• Document passage

_____

As Ransomware costs balloon, it’s last call for legacy security

Nov. 29, 2021
A strong security posture against ransomware can be achieved only when organizations recognize the need to proactively adapt and evolve

Ransomware attacks are growing more costly. But amid the financial and reputational wreckage, there may be an unexpected silver lining. Perhaps the rising average bill, at last, provides vulnerable organizations with an inarguable business case for upgrading obsolete legacy defenses.

2021 saw a steady parade of new, high-profile ransomware victims, from Colonial Pipeline to meat processor JBS to Kia Motors America. The good news, according to recent reports from Sophos and Microsoft, is that the volume of attacks keeps declining, year over year. But don’t take that to mean old defense systems suddenly, mysteriously became more effective. And it certainly doesn’t signal ransomware is now less on-trend, and we might consider relaxing. Fewer attacks merely signal a more considered, efficient strategy from the black hats: sharper focus on more lucrative targets.

_____

Stored data
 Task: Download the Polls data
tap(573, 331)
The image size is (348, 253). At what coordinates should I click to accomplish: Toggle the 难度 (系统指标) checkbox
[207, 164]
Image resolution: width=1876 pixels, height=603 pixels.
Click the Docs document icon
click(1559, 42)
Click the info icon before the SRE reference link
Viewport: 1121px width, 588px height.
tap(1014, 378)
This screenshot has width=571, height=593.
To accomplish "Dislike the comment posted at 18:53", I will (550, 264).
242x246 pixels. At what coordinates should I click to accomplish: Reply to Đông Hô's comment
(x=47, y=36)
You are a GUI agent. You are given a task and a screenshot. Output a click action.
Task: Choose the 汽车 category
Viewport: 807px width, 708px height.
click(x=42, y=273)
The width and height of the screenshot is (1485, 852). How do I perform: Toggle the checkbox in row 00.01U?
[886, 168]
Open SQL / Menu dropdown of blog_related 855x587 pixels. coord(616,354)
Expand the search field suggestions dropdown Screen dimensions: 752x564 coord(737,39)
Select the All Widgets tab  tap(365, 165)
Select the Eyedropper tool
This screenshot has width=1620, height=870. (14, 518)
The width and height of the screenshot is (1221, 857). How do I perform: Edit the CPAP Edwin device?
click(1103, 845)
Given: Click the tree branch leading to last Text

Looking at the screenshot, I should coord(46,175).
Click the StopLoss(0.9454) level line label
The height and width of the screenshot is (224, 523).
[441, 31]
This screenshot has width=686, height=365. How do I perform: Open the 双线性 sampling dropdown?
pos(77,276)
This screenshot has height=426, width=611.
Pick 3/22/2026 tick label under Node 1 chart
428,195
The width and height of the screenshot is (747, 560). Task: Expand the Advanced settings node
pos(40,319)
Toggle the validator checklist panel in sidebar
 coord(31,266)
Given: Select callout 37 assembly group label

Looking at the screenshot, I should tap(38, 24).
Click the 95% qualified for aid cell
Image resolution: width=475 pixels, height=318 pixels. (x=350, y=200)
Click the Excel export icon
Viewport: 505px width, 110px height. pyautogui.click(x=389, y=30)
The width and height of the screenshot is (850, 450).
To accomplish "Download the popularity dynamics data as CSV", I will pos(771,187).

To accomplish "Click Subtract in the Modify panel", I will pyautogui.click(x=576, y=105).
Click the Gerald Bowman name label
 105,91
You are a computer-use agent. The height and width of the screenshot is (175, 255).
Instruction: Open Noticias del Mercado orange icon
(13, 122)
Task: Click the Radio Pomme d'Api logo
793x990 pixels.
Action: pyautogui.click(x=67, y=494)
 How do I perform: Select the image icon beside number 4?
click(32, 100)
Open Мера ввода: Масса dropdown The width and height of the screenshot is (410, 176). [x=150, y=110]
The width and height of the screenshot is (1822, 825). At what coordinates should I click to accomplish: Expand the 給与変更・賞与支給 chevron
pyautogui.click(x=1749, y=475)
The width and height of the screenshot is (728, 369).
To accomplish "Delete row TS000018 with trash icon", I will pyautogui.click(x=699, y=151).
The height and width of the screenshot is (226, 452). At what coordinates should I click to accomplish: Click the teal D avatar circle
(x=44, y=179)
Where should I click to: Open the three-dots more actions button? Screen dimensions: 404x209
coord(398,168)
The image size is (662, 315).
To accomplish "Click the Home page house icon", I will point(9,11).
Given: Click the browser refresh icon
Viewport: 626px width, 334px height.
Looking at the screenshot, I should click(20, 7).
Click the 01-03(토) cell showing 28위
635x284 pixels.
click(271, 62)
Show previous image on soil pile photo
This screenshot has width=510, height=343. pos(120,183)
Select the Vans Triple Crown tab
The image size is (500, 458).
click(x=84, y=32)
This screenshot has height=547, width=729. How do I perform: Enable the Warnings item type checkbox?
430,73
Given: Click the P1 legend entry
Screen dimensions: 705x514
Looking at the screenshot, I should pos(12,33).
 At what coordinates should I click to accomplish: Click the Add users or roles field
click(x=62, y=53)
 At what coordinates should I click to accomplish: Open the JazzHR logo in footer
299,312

_____

• Work request
Pick up the article on ransomware costs after its last sentence and keep writing it. The rows above are separate material, apart from the ransomware article.

• Reply to the task
Remediation Costs Soar

The bad news is that from 2019 to 2020, the average remediation cost of a ransomware attack more than doubled, according to Sophos, to $1.85 million. In the United States, it’s even higher -- $2.09 million -- and in March 2021 CNA Financial reportedly paid its attackers $40 million. If that’s accurate, it would be the highest known ransom payout to date.

Like flat tires, migraine headaches, and flight delays, ransomware attacks are an unpleasant, incurable reality for the foreseeable future. Today, no single region, country, or industry is safe from such attacks or their costs. The White House is implementing counterinitiatives, including a multi-agency ransomware task force and Congress is proposing the “Ransom Disclosure Act,” but the tide will not be turned by Washington alone. Nor can ransomware attacks be reliably mitigated by employee training; employees often create entry points for attack by falling for phishing links, but it’s unrealistic to expect a zero-error workplace.

Nor is it possible or feasible to achieve perfect, bulletproof security at an organization's perimeter using legacy security strategies and tools. These solutions have proven ill-equipped to keep pace with modern technology stacks, new cloud environments, and the everchanging and evolving threat landscape.

Top Option Must Be a Bold Strategy

The only option is the bold option. Organizations must implement more robust security mechanisms. As optimists, we can hope the rising per-incident cost of ransomware attacks, and their tendency to make headlines, lasers away the last traces of corporate complacency about this crisis.

Let’s take a moment to step back.

Most ransomware attacks encompass four key phases:

  • An attacker infiltrates one or more systems in the target organization.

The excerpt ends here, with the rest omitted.